In sum, although HB 3348 aims to address a real issue in county-level Medicaid financing, it does so by expanding governmental authority at the expense of foundational liberty principles. By conscripting private entities into a compulsory funding model without consent, the bill violates the spirit of free enterprise, erodes property rights, and invites future mission creep without adequate oversight. For these reasons, Texas Policy Research recommends a NO vote on HB 3348.
- Individual Liberty: While the bill does not restrict individual freedoms directly, it alters the healthcare financing environment in ways that could affect individuals' access to and affordability of care. By imposing new financial burdens on nonpublic hospitals, the bill could lead those hospitals to reduce services, delay expansion, or reallocate resources in a way that diminishes patient options. The increased costs associated with mandatory payments, though not passed on as direct surcharges, may still manifest in the broader healthcare system, ultimately impacting individuals' liberty to access care from private providers under competitive conditions.
- Personal Responsibility: The bill reduces the role of individual and institutional responsibility by shifting the burden of indigent care financing from publicly accountable mechanisms (e.g., taxation or voter-approved hospital districts) to mandatory assessments levied on a subset of private hospitals. Rather than encouraging communities to collectively and transparently support healthcare through elected government channels, the bill assigns funding obligations to a select group of providers without their voluntary consent. This arrangement dilutes public accountability and disconnects funding decisions from direct civic participation.
- Free Enterprise: The bill significantly infringes on the principle of free enterprise. It mandates that private, nonpublic hospitals contribute a percentage of their net patient revenue to a public fund administered by the county government. These payments are not voluntary, not negotiated through a competitive process, and not accompanied by any contractual benefits. This mandatory participation model disrupts free-market dynamics by placing private institutions under an ongoing financial obligation to a government-run fund, regardless of each provider’s size, margin, or business model. It establishes a precedent that private economic actors can be conscripted to fund public programs outside traditional taxation mechanisms.

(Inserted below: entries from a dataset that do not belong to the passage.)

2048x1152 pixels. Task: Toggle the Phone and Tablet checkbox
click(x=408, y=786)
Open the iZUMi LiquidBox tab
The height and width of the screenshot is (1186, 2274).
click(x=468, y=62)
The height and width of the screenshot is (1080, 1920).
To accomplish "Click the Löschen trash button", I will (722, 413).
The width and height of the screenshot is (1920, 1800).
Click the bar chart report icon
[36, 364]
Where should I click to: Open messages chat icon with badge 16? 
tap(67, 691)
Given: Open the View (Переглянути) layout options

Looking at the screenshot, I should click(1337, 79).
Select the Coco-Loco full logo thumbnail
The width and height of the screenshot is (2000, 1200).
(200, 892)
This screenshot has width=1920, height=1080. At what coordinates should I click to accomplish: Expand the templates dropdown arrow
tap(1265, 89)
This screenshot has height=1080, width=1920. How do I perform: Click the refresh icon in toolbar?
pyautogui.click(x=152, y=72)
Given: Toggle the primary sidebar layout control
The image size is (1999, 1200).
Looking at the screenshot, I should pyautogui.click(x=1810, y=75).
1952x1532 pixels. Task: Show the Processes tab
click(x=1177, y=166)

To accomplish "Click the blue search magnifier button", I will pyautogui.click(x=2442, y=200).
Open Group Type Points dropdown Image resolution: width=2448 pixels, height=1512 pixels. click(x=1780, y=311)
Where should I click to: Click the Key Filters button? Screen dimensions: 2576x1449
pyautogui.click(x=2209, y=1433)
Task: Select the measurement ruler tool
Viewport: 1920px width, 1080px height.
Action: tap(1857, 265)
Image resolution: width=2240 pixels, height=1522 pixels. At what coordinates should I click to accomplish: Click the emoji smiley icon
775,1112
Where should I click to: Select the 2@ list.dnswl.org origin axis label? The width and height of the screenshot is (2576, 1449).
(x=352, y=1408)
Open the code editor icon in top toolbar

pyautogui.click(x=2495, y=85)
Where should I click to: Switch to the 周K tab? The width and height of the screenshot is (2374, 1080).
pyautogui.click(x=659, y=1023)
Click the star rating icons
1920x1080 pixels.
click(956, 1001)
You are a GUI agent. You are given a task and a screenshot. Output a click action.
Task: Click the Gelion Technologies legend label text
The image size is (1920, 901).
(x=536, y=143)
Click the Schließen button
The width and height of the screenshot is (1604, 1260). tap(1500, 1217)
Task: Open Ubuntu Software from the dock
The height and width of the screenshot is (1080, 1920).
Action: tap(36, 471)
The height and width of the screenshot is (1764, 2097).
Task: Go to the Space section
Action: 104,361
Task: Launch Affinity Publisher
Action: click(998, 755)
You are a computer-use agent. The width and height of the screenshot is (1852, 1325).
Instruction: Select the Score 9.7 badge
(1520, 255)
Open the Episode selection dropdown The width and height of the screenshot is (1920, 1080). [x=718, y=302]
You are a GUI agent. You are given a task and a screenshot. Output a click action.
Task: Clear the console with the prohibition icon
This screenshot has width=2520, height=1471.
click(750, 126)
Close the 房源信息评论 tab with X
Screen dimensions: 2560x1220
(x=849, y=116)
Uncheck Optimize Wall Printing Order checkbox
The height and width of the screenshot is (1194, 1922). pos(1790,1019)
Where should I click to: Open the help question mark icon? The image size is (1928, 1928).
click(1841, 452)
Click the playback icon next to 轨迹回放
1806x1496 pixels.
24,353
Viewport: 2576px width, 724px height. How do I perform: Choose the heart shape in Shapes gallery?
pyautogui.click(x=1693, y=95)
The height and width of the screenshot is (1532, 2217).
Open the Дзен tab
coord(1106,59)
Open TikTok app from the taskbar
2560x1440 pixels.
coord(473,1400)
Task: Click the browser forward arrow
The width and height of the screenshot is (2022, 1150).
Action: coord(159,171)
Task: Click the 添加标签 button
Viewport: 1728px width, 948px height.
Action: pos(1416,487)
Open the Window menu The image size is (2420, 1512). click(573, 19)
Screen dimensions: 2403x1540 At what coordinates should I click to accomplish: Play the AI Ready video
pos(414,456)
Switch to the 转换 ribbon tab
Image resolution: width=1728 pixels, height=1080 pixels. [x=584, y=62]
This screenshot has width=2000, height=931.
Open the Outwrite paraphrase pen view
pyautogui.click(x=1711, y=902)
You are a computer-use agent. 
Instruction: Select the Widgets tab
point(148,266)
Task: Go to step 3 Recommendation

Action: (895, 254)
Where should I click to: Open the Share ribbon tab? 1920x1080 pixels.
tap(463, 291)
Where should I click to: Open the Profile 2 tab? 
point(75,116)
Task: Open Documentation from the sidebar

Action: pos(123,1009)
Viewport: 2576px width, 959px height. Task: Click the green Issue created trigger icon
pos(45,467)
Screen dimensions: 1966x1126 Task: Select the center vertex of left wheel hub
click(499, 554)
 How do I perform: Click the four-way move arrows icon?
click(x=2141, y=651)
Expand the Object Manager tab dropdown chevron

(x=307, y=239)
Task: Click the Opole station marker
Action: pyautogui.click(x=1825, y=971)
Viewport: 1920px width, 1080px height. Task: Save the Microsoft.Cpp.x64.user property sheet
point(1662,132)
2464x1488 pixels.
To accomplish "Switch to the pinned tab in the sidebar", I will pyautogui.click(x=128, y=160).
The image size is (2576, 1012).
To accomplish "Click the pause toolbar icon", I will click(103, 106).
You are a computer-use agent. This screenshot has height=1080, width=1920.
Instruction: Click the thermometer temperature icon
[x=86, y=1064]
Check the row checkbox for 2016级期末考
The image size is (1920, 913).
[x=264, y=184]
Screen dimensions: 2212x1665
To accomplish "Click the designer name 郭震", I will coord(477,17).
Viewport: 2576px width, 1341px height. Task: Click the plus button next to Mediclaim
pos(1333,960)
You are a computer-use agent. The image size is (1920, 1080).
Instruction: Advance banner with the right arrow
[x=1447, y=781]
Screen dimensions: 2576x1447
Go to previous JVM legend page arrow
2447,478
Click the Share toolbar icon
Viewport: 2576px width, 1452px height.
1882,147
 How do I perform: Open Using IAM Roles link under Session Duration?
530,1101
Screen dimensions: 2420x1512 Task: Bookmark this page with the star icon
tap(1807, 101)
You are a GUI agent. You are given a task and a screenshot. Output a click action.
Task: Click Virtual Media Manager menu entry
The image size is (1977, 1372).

- Private Property Rights: The bill affects private property rights by redirecting a portion of private hospital revenues toward a public use without compensation or the hospital’s consent. The ability to control and allocate one's financial resources is a fundamental expression of property rights, and the bill allows a local government to override that right via geographic designation alone. Hospitals have no realistic opt-out mechanism unless they relocate or shut down services. This compulsion challenges the concept of private control over lawful earnings and institutional autonomy.
- Limited Government: The bill expands the scope of local government authority without introducing corresponding checks or balances. The bill enables a county commissioners court to create, manage, and perpetuate a quasi-taxation mechanism over private entities without voter approval or a mandatory legislative review process. It introduces administrative powers (rulemaking, assessment, enforcement, contracting with collectors) that go beyond traditional county functions and lack key limits such as sunset clauses or required public referenda. This creates a durable, taxpayer-adjacent funding stream governed by appointed, not elected entities, weakening transparency and direct accountability to constituents.